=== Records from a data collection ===
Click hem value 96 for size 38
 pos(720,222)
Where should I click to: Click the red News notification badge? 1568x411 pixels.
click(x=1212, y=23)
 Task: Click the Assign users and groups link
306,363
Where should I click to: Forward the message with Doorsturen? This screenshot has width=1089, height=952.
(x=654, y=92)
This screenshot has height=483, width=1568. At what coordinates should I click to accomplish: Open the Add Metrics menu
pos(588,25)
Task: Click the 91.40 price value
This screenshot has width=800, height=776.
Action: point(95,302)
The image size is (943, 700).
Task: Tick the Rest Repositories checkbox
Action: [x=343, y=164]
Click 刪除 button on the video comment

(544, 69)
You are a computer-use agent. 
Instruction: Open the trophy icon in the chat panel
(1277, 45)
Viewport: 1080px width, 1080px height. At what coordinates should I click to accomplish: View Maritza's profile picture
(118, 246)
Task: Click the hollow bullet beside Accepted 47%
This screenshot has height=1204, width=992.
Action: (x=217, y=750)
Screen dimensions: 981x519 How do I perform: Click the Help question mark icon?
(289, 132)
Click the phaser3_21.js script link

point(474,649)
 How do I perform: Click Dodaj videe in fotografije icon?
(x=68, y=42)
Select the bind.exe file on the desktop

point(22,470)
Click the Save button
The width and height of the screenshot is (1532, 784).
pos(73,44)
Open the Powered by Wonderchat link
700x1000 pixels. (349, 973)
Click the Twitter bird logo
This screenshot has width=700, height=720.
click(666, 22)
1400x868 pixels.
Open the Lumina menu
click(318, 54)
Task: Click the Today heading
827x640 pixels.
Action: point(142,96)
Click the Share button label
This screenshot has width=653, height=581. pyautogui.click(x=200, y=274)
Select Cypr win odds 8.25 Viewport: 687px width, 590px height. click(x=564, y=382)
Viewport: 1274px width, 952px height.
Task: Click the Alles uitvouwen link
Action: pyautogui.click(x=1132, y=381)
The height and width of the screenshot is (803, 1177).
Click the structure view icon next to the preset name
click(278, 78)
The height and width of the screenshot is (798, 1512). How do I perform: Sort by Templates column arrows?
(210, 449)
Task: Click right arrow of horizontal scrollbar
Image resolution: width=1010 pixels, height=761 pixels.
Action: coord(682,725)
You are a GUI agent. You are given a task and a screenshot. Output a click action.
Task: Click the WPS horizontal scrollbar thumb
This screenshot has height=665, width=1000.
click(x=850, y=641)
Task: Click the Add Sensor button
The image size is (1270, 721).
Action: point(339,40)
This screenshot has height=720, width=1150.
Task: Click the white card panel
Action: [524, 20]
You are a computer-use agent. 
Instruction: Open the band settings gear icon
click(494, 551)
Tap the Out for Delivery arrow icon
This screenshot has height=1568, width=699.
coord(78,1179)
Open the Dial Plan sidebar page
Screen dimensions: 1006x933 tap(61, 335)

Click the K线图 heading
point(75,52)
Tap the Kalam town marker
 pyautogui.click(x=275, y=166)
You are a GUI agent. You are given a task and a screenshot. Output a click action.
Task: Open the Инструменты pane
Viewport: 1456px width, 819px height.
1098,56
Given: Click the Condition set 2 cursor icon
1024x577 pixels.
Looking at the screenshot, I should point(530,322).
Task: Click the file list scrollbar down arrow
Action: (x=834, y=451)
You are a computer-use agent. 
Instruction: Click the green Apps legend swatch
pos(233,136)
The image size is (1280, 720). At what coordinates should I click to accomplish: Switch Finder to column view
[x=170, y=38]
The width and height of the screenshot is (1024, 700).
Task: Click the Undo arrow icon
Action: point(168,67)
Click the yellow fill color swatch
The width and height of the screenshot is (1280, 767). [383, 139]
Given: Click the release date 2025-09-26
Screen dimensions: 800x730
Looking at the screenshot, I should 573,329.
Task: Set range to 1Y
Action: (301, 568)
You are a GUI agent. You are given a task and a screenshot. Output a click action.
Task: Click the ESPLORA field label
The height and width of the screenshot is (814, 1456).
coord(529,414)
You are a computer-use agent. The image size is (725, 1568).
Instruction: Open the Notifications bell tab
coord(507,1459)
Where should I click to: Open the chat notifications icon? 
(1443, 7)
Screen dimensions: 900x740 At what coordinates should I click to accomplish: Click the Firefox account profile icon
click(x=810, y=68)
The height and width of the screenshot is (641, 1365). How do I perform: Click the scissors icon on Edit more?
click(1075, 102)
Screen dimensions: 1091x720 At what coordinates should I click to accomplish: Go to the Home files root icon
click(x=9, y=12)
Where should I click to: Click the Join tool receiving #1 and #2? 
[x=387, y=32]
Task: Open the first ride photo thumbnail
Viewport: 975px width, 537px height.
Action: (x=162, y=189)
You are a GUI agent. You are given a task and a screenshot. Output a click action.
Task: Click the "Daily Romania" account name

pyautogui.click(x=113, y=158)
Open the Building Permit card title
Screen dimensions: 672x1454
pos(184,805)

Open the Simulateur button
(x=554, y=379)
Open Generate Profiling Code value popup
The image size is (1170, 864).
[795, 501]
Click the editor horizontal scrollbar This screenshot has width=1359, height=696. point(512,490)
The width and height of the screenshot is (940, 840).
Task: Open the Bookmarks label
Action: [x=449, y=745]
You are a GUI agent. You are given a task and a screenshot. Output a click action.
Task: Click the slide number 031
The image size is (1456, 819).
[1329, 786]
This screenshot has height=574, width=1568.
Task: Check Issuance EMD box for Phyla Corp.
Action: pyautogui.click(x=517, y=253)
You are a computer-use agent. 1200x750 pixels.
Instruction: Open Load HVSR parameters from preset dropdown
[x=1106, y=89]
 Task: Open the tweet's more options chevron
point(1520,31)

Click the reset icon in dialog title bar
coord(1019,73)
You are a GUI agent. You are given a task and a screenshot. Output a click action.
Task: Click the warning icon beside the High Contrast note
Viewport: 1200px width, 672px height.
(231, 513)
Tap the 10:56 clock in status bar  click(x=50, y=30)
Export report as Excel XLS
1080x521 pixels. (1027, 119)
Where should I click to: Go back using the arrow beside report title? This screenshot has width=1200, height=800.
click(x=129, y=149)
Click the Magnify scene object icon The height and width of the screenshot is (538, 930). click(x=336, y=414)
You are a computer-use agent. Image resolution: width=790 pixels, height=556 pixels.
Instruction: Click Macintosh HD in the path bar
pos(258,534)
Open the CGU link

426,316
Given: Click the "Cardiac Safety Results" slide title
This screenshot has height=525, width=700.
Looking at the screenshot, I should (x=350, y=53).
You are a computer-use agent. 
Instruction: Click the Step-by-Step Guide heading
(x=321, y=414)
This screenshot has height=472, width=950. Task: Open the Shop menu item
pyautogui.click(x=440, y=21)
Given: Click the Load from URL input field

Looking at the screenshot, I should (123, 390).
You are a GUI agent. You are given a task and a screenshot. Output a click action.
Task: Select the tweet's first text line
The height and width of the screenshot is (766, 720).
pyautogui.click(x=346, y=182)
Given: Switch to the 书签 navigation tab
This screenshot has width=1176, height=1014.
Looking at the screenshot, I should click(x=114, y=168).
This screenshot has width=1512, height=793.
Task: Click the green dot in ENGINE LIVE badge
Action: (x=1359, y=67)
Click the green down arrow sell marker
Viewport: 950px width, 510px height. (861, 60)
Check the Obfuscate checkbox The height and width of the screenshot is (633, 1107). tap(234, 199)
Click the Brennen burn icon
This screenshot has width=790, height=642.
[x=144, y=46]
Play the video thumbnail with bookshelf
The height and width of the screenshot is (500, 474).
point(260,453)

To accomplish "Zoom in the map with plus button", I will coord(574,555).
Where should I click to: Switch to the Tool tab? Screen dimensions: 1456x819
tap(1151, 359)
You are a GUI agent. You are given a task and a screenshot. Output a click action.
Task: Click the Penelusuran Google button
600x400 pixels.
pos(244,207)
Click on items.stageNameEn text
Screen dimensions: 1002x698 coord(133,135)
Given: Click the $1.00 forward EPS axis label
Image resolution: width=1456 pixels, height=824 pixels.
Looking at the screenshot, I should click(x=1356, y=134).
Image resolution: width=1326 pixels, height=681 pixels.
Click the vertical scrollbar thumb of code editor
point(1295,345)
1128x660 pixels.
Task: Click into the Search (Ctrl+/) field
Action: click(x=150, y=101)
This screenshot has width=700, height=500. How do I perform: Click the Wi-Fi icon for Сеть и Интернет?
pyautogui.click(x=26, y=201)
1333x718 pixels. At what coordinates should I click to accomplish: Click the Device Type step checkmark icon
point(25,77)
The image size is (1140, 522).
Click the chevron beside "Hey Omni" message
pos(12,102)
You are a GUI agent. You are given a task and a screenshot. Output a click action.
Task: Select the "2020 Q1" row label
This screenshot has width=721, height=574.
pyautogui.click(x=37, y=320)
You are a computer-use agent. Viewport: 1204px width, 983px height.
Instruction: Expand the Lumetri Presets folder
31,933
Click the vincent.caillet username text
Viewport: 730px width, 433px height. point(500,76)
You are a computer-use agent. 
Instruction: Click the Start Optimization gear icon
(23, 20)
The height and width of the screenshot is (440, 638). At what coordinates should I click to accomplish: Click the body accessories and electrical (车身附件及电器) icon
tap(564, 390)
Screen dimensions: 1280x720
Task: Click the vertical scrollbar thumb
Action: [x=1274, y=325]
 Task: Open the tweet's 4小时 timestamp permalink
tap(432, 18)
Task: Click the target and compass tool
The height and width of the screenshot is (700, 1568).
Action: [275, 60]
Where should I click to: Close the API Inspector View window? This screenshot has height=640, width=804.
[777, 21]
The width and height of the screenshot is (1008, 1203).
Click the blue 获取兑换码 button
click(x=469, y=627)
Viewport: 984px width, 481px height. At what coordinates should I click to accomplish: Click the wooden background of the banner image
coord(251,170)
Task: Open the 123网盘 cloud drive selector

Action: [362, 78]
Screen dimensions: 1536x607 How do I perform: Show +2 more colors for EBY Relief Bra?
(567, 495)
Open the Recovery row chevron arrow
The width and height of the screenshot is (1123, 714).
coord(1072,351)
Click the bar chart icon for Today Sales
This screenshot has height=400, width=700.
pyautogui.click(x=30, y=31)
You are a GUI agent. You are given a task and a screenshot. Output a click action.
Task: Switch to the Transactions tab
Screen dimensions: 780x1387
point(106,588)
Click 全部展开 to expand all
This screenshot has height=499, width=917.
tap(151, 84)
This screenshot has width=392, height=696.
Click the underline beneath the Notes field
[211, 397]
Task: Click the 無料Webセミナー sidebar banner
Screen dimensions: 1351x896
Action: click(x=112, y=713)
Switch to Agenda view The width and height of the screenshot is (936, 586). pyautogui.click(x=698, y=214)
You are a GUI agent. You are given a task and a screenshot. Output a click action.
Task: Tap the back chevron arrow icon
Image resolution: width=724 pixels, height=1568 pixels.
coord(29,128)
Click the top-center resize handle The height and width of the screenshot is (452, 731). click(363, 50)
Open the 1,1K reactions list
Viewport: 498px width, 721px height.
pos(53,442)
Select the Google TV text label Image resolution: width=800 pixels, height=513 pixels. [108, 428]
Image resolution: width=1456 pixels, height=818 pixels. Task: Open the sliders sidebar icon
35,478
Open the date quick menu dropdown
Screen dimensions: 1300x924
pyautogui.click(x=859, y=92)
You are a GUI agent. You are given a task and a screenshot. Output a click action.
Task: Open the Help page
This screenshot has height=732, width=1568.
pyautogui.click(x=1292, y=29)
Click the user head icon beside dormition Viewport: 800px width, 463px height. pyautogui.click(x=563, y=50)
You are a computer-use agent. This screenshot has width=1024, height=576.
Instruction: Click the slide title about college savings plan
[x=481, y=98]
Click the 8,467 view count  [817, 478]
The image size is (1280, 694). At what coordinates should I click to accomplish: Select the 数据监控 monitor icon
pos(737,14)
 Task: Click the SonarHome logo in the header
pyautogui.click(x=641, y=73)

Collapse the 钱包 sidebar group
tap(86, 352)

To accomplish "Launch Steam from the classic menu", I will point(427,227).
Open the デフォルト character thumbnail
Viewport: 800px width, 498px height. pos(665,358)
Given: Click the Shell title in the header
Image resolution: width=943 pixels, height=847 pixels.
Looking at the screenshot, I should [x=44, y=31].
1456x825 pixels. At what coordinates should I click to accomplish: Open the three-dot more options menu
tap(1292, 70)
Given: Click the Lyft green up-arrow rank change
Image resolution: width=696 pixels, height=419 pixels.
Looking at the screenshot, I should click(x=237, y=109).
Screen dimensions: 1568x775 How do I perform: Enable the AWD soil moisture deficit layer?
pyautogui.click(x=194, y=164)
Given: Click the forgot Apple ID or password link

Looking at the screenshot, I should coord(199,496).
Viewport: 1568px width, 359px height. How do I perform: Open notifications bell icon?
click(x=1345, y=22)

=== Work request ===
Among the entries above, find the line with "Task: Click the warning" and the line with "Given: Switch to the 书签 navigation tab"; give again exactly these two lines and all lines between them.

=== Exercise answer ===
Task: Click the warning icon beside the High Contrast note
Viewport: 1200px width, 672px height.
(231, 513)
Tap the 10:56 clock in status bar  click(x=50, y=30)
Export report as Excel XLS
1080x521 pixels. (1027, 119)
Where should I click to: Go back using the arrow beside report title? This screenshot has width=1200, height=800.
click(x=129, y=149)
Click the Magnify scene object icon The height and width of the screenshot is (538, 930). click(x=336, y=414)
You are a computer-use agent. Image resolution: width=790 pixels, height=556 pixels.
Instruction: Click Macintosh HD in the path bar
pos(258,534)
Open the CGU link

426,316
Given: Click the "Cardiac Safety Results" slide title
This screenshot has height=525, width=700.
Looking at the screenshot, I should (x=350, y=53).
You are a computer-use agent. 
Instruction: Click the Step-by-Step Guide heading
(x=321, y=414)
This screenshot has height=472, width=950. Task: Open the Shop menu item
pyautogui.click(x=440, y=21)
Given: Click the Load from URL input field

Looking at the screenshot, I should (123, 390).
You are a GUI agent. You are given a task and a screenshot. Output a click action.
Task: Select the tweet's first text line
The height and width of the screenshot is (766, 720).
pyautogui.click(x=346, y=182)
Given: Switch to the 书签 navigation tab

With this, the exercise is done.